As is often the case, a concern for security and safety is used as permission to execute agendas that in actuality carry no heed of good will or health. These are the specialized interests. Interclass communication, any sort of exchange between elements of the urban diversity, is deemed destructive. It is “in the name of ‘safety’ [that] society dismantles the various institutions that promote interclass communication, attempts to critique the way such institutions functioned in the past to promote their happier sides are often seen as, at best, nostalgia for an outmoded past and, at worst, a pernicious of everything dangerous: unsafe sex, neighborhoods filled with undesirables, promiscuity…” Ah, there’s that word again.

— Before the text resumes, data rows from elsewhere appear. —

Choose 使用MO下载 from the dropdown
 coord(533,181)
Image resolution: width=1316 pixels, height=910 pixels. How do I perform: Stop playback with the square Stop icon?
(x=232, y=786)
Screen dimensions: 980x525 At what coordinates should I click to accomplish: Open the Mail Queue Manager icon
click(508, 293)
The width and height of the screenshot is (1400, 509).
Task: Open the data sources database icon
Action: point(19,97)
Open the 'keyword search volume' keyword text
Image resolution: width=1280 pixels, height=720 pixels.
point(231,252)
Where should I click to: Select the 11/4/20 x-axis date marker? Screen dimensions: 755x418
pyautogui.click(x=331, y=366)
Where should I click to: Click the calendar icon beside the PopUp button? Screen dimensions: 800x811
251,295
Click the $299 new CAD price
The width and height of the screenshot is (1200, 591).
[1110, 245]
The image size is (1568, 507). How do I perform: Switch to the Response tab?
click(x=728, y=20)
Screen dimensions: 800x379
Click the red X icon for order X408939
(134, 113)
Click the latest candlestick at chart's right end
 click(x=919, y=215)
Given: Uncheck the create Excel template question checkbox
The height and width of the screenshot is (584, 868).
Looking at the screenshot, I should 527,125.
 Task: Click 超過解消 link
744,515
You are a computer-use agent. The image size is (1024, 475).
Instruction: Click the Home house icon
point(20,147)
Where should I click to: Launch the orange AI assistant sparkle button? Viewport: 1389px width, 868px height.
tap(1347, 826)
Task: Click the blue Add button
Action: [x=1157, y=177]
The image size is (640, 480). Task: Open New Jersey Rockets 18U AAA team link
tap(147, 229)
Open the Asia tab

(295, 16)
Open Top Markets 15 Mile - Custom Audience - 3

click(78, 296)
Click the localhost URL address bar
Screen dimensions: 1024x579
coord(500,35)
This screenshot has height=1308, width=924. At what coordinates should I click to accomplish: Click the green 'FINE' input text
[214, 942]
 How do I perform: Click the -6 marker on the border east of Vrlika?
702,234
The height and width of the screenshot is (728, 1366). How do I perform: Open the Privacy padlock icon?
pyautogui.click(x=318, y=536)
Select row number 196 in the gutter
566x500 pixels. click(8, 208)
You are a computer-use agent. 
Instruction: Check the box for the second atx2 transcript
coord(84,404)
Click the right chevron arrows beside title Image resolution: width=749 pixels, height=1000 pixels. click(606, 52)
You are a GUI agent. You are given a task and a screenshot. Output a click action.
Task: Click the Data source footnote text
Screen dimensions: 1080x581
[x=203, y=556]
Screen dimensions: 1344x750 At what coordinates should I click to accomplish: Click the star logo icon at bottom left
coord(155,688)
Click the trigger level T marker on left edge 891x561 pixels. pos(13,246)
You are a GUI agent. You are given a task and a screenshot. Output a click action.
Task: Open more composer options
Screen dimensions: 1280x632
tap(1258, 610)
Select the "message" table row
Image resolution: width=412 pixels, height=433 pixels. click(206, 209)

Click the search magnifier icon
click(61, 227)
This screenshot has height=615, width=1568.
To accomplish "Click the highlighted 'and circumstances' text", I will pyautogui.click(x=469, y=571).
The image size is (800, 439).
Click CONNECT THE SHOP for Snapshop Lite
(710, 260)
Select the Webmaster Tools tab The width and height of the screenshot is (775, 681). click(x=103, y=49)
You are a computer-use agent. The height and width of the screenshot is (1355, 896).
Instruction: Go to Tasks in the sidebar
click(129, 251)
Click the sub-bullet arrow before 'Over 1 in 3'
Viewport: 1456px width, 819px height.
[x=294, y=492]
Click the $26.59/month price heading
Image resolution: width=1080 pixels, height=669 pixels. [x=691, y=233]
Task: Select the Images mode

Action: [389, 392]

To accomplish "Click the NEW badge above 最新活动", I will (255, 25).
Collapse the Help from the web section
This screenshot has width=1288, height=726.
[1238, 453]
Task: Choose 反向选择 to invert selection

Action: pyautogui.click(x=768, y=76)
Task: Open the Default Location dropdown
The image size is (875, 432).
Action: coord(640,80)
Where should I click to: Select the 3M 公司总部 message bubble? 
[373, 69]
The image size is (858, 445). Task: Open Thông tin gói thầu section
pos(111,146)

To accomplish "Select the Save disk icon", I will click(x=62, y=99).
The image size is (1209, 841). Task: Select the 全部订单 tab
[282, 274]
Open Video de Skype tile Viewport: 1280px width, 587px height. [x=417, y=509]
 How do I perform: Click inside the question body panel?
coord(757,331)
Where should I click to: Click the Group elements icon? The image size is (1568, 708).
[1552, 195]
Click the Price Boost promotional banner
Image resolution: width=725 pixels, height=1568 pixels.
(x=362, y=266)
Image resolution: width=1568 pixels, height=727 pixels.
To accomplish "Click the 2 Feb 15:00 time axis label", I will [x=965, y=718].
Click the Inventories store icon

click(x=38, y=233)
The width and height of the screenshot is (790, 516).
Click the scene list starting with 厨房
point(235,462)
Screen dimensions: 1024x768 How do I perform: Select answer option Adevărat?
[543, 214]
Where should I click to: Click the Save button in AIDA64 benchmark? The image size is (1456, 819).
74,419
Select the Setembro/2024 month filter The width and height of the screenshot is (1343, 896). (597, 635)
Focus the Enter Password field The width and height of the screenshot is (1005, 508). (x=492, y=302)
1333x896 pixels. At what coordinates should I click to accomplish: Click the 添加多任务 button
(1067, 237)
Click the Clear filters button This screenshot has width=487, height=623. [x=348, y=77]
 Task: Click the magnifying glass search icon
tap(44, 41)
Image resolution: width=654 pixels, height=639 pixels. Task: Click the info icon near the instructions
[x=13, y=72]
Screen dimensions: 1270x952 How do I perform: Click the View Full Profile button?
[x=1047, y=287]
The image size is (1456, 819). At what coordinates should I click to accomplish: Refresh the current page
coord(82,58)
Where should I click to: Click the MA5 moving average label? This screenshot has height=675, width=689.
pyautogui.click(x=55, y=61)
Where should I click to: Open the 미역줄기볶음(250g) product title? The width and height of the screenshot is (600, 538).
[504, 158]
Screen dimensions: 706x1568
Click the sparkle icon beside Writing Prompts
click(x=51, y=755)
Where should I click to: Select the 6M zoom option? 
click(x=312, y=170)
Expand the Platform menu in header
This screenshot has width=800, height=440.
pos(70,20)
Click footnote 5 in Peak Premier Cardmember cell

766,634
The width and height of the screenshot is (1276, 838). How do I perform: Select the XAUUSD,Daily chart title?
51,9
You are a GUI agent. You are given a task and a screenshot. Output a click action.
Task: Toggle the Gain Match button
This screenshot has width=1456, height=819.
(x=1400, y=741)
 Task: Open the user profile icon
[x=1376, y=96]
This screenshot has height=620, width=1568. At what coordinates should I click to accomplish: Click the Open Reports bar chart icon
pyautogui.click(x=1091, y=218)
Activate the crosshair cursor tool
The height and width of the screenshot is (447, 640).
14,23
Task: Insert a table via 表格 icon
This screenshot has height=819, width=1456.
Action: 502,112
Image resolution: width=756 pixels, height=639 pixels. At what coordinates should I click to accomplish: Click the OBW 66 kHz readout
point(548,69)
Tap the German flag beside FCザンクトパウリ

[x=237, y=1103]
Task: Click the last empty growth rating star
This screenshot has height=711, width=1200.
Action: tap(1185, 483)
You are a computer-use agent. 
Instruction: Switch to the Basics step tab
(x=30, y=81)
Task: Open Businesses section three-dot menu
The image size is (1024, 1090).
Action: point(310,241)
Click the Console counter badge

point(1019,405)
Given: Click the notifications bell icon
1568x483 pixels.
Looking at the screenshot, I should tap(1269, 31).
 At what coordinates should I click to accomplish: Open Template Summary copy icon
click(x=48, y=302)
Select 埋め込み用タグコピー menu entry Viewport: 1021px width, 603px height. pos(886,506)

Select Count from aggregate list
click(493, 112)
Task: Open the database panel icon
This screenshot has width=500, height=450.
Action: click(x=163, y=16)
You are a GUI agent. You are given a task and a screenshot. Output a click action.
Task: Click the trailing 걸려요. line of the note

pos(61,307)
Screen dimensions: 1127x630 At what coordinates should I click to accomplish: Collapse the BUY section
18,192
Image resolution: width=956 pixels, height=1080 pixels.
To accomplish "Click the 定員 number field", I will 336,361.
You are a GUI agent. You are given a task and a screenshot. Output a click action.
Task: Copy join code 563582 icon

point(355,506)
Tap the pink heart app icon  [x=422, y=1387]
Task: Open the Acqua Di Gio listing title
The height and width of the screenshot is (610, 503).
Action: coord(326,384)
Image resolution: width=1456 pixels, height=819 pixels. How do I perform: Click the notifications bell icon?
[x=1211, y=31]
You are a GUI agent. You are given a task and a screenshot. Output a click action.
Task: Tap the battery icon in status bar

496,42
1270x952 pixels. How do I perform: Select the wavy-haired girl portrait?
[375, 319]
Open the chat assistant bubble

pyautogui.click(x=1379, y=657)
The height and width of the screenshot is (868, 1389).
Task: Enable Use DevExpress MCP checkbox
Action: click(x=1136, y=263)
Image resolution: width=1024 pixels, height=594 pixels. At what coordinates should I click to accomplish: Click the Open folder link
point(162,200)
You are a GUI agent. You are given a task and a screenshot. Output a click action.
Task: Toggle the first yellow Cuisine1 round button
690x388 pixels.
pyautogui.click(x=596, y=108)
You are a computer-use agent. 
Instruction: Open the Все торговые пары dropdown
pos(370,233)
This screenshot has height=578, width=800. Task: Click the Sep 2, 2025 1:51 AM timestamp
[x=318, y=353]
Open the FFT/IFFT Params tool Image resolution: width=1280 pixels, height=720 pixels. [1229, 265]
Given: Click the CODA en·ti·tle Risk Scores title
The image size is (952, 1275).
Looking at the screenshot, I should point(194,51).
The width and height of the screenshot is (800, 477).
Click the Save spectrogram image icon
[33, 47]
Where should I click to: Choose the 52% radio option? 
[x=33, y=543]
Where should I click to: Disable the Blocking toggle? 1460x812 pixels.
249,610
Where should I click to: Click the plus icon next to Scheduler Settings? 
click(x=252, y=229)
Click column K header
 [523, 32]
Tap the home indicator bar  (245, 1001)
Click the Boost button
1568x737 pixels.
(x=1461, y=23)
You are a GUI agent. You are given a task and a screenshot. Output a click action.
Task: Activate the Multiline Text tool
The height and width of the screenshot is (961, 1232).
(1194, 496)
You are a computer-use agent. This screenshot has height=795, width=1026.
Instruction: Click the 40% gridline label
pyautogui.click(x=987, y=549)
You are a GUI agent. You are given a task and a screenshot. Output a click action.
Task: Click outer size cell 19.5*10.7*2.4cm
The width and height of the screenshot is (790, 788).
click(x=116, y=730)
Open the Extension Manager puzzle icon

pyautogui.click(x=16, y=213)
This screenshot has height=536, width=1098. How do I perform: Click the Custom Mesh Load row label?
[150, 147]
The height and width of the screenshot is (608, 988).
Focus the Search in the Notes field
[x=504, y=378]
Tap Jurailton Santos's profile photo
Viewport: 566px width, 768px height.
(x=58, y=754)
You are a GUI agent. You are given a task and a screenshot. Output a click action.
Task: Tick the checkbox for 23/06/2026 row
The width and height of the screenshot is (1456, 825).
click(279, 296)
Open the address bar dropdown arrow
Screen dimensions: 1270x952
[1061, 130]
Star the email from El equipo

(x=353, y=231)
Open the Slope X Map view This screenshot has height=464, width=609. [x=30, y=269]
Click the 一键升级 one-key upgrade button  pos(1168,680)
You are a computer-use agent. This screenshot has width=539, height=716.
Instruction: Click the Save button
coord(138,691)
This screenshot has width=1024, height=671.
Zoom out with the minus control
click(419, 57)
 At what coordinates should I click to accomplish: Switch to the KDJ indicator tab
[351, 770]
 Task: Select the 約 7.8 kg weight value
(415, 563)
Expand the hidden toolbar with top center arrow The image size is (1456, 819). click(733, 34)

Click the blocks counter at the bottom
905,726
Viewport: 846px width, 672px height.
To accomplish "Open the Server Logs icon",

A good portion of the latter essay deals with contact versus networking. Networking “…is what people have to do when those with like interests live too far apart to be thrown together in public spaces through chance and propinquity.” Delany further explains, “Networking tends to be professional and motive-driven. Contact tends to be more broadly social and appears random… Contact is associated with public space and the architecture and commerce that depend on and promote it. Thus contact is often an outdoor sport; networking tends to occur indoors.” The restructuring of Times Square is in effect the construction of a concrete sarcophagus – a monument to the death motions of an artificial corporate interest. And if “small businesses thrive on contact,” then “Big businesses promote networking as much as they possibly can…” The sex theaters of which Delany offers deep anecdotal exposition of in the first essay stand as an alternative to this further isolating social trend. Contact can therein occur – a spontaneous, organic social process, as opposed to a artificial one maneuvered by a larger, possibly corporate interest.
Here, we see sexual desire not just as a moment in time, but as an action constructing a social space, or perhaps more aptly a social stream. Refuse the reality of such, or attempt to stymie it via baroque regulation, and one disables man’s social function.